The Turkish government has decided to deny permission for the scrapping of the decommissioned Brazilian Navy carrier NAe São Paulo. Environmentalists believe that the former French Navy vessel (ex name Foch) contains a substantial amount of asbestos, and after the scrapper declined to carry out a new hazardous materials inventory, Turkey’s environment ministry said that it would not grant permission for the vessel to enter Turkish waters.
“Due to the fact that the ‘Hazardous Goods Inventory Report’, which should be prepared by showing the places where asbestos and other dangerous substances are found on the ship plan and photographing the sampling points, was not submitted to our Ministry, it has been decided to cancel the conditional notification approval,” said Environment Minister Murat Kurum in a statement.
The decision appears to bring the ship’s controversial saga to a close, at least for now. Turkish authorities sent a letter to the Turkish shipyard Sok Denizcilikve Tic (SOK) and the Brazilian government, stopping the carrier from entering Turkey until a new inventory on hazardous materials was conducted in accordance with the European Union Ship Recycling Regulation. The initial inventory provided by the seller found only nine tonnes of asbestos on board; Foch’s sister ship, Clemenceau, notoriously contained upwards of 700 tonnes of the toxic substance.
The letter was dated five days after São Paulo departed Rio de Janeiro under tow to Aliaga for dismantling. SOK, which specializes in dismantling large decommissioned vessels, bought the hull of the aircraft carrier for around $2 million in March 2021.
On August 22, the Brazil environmental agency IBAMA responded stating that the vessel had already left Brazilian territorial waters, making it impossible to enforce the IHM directive. “We state that, as we received your communication on August 9th, 2022, the vessel had already left Brazilian territorial waters, according to information from the Brazilian Navy. The vessel is following its predicted course, its location is known and has been followed remotely,” said the letter.
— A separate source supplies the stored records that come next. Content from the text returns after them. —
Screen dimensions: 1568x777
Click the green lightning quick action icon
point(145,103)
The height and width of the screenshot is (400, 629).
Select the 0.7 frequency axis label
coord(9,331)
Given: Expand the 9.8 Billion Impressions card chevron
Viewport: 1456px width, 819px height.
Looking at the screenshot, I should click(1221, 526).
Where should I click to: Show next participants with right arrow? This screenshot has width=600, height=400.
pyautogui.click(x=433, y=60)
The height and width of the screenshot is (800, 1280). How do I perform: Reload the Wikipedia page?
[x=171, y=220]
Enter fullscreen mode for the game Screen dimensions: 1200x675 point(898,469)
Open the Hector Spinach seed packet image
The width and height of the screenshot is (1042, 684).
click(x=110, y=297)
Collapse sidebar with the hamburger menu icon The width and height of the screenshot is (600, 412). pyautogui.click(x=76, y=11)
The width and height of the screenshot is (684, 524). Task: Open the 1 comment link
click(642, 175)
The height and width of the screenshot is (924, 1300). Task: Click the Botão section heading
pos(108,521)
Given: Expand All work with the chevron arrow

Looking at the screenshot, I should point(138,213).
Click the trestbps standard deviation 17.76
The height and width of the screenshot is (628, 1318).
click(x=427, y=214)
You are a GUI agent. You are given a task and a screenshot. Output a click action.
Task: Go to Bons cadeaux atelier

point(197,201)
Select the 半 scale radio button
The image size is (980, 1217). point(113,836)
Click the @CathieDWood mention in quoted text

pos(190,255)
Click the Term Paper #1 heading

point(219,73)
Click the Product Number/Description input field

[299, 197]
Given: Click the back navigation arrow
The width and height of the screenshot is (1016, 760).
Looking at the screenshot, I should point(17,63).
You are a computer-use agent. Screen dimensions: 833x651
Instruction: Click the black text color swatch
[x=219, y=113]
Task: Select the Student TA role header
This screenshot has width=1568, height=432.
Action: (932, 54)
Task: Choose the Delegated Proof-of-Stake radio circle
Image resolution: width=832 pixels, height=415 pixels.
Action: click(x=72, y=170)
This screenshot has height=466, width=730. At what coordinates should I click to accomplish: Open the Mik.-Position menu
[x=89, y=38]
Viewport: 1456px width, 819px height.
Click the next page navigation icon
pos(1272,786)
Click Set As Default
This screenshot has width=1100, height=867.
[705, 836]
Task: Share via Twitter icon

Environmental activists assert that the demolition voyage violated the Basel and Barcelona Conventions. In addition, they suggest that the initial hazardous material inventory did not appear credible because it found suspiciously little asbestos – and no PCBs at all. The use of PCBs in deck flooring, gaskets, rubber parts, insulation, paints, etc. was common at the time that Foch and Clemenceau were built in France. In addition, they raised the concern that Foch could also have been contaminated by radioactive material due to her involvement in (long-ago) atmospheric nuclear bomb testing in the Pacific.
“Turkey is to be applauded for asking for a true and accurate survey and inventory. The current one is simply not believable based on what we know about older aircraft carriers. We have real concerns that the provided inventory grossly underestimates the hazardous and radioactive materials on board the São Paulo,” said Nicola Mulinaris, NGO Shipbreaking Platform Policy Advisor.
The denial of entry does not appear to have affected the carrier’s voyage yet. As of Friday night, her salvage tug (Alp Centre) maintained course and heading, moving at seven knots northbound through the Canary Islands.